Matrix Pencil is very efficient in case of real time systems, and under the correlated sources.
Beamforming
Beamforming is the method used to create the radiation pattern of the antenna array by adding constructively the phases of the signals in the direction of the targets/mobiles desired, and nulling the pattern of the targets/mobiles that are undesired/interfering targets. This can be done with a simple FIR tapped delay line filter. The weights of the FIR filter may also be changed adaptively, and used to provide optimal beamforming, in the sense that it reduces the MMSE between the desired and actual beampattern formed. Typical algorithms are the steepest descent, and LMS algorithms.
Types of smart antennas
Two of the main types of smart antennas include switched beam smart antennas and adaptive array smart antennas. Switched beam systems have several available fixed beam patterns. A decision is made as to which beam to access, at any given point in time, based upon the requirements of the system. Adaptive arrays allow the antenna to steer the beam to any direction of interest while simultaneously nulling interfering signals.

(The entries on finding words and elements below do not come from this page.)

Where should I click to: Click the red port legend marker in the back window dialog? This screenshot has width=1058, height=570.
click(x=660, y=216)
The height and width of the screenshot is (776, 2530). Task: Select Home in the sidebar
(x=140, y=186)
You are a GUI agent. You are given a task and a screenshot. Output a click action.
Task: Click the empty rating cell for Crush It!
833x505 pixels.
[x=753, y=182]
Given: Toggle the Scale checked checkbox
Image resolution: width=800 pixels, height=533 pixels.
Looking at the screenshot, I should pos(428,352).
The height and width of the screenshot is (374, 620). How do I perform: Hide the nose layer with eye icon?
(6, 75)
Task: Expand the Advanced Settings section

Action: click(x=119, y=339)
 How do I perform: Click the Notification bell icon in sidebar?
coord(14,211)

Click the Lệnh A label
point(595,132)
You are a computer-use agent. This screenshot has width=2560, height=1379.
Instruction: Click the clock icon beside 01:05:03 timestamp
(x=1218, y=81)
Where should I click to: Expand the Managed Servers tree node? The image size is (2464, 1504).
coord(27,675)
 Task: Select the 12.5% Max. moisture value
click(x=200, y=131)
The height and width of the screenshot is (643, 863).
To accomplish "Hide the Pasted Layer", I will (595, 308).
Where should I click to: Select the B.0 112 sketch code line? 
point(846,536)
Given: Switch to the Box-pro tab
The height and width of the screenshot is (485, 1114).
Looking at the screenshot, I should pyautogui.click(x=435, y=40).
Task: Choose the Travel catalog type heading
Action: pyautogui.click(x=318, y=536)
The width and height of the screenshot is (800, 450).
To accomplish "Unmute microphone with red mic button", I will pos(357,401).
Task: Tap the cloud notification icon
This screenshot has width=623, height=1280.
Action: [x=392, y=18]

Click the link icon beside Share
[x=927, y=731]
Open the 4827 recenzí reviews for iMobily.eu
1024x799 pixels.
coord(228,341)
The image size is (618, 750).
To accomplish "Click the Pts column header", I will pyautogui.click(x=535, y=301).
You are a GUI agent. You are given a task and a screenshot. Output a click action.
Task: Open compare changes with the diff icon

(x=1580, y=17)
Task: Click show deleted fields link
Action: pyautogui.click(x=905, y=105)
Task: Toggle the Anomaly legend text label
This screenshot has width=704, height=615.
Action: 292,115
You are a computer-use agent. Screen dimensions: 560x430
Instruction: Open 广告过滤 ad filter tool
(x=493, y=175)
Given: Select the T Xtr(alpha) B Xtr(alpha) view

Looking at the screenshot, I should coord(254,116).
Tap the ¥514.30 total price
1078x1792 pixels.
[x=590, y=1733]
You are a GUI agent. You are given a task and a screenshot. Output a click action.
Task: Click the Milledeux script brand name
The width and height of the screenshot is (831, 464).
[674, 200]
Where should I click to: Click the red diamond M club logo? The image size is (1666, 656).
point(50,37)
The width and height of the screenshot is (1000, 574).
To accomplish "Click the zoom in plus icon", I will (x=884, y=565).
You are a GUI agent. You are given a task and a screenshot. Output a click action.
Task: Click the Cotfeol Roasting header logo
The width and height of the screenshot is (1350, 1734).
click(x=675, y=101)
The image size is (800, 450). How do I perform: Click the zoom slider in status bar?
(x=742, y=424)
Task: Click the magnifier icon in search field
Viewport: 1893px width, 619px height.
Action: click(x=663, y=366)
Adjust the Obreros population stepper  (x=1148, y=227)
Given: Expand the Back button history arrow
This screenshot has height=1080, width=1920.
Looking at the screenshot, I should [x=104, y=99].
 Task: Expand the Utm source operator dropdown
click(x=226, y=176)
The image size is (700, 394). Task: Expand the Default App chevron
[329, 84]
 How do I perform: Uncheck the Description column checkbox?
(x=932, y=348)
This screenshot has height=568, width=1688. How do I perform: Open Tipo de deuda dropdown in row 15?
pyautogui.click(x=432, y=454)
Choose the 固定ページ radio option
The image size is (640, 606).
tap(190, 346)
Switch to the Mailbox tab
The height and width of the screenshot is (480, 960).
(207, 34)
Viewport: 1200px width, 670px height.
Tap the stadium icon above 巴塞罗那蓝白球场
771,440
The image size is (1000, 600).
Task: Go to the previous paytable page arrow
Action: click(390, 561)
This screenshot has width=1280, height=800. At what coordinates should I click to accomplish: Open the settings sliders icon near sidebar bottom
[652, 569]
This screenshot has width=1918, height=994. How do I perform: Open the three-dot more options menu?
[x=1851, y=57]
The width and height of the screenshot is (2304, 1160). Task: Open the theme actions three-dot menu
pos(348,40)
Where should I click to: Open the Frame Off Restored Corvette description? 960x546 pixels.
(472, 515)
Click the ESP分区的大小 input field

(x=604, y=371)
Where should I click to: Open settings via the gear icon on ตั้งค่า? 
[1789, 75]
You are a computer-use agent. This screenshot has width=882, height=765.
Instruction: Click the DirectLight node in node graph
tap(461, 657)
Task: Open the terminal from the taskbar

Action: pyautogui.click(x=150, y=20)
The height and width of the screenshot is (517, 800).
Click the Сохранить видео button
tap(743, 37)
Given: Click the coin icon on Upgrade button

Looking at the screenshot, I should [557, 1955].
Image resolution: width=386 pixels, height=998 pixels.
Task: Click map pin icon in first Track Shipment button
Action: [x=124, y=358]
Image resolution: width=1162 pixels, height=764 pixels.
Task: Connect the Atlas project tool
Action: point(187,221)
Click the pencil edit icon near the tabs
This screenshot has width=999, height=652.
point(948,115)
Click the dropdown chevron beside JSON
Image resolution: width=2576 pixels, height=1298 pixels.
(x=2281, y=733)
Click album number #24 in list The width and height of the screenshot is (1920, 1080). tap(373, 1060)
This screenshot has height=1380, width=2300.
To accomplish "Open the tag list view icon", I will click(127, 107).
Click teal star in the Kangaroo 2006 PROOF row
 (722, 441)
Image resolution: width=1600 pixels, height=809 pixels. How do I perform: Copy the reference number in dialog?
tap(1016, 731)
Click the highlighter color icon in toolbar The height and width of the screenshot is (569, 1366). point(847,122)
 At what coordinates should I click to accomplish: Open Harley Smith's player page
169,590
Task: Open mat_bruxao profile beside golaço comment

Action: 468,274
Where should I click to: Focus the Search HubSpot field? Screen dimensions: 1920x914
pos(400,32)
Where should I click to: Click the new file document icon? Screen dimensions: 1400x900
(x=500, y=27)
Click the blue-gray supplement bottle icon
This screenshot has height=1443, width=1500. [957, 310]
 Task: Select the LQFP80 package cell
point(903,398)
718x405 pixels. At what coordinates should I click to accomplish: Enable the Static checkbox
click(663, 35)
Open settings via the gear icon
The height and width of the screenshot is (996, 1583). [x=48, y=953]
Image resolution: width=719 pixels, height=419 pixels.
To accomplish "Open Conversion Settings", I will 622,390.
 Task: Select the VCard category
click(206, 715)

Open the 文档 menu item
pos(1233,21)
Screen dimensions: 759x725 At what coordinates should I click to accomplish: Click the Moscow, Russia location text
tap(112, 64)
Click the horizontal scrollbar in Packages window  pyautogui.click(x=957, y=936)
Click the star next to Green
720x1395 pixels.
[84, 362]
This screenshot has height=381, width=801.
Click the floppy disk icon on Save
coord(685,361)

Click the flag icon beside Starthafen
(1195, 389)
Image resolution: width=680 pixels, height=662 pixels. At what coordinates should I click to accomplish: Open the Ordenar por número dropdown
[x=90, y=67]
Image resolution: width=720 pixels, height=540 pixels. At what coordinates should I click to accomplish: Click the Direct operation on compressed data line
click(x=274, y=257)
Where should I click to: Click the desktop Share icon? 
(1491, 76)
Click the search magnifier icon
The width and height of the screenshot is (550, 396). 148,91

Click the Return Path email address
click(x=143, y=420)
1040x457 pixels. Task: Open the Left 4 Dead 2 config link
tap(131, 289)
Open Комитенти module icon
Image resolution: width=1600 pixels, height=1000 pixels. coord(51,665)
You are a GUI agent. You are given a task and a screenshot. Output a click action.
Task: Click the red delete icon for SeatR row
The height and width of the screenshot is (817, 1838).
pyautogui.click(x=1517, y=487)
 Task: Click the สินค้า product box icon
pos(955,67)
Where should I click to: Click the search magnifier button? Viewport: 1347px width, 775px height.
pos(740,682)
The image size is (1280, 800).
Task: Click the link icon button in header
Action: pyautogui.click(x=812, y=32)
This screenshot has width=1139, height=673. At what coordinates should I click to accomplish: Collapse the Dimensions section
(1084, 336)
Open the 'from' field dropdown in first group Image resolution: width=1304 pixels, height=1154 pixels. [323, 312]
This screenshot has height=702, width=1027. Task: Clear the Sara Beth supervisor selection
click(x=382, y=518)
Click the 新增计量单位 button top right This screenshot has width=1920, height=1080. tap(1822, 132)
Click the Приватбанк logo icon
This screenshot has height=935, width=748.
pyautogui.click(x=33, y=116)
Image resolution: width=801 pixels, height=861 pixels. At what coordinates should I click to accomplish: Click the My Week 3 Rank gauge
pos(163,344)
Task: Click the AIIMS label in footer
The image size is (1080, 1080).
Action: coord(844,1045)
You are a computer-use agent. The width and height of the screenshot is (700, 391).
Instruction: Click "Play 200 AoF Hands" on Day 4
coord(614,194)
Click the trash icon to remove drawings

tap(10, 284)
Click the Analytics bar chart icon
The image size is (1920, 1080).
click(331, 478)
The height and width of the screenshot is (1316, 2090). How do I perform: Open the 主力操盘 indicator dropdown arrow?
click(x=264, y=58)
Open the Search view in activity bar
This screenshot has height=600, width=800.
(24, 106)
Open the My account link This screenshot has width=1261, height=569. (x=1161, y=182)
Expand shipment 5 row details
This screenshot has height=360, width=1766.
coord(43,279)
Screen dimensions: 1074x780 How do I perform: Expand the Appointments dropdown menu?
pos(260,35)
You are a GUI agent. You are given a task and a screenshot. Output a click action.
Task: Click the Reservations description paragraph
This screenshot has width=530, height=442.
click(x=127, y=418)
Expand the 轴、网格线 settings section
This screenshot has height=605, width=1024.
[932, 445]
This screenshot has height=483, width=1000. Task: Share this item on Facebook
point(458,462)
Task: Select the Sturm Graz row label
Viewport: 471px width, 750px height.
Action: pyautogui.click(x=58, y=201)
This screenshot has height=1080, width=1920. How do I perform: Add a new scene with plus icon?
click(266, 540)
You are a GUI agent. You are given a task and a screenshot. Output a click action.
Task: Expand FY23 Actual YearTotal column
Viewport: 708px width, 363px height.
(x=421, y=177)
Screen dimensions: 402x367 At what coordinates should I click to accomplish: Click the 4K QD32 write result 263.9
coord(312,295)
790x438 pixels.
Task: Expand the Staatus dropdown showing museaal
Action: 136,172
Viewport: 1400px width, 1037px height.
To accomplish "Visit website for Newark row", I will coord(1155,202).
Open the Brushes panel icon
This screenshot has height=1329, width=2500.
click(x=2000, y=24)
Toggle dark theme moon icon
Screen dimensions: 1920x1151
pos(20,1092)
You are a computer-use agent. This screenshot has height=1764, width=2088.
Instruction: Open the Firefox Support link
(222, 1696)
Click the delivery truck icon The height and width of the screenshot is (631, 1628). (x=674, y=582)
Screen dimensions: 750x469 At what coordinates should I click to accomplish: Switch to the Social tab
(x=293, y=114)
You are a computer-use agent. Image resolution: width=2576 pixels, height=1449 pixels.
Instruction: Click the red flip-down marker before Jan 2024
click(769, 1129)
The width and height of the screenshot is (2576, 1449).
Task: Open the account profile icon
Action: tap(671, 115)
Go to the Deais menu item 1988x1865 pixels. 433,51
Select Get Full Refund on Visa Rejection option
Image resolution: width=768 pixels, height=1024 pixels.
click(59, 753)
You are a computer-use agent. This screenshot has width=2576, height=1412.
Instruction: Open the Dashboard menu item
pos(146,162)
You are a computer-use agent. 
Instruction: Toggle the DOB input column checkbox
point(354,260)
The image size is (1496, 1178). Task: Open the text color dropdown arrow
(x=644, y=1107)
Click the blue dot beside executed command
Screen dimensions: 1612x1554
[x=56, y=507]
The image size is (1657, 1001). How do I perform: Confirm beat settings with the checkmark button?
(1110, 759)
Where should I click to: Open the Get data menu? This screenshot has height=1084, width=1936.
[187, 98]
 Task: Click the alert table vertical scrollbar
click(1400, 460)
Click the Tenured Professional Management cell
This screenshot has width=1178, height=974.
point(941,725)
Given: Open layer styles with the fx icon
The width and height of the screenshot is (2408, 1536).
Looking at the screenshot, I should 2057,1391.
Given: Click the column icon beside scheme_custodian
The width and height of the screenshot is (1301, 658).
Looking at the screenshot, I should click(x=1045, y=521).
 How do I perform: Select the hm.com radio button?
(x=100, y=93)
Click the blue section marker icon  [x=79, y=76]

Extension of smart antennas
Smart antenna systems are also a defining characteristic of MIMO systems, such as the proposed IEEE 802.11n standard. Conventionally, a smart antenna is a unit of a wireless communication system and performs spatial signal processing with multiple antennas. Multiple antennas can be used at either the transmitter or receiver. Recently, the technology has been extended to use the multiple antennas at both the transmitter and receiver; such a system is called a multiple-input multiple-output (MIMO) system. As extended Smart Antenna technology, MIMO supports spatial information processing, in the sense that conventional research on Smart Antennas has focused on how to provide a beamforming advantage by the use of spatial signal processing in wireless channels. Spatial information processing includes spatial information coding such as Spatial multiplexing and Diversity Coding, as well as beamforming.
References
- http://www.stanford.edu/group/sarg/ : Smart Antenna Research Group.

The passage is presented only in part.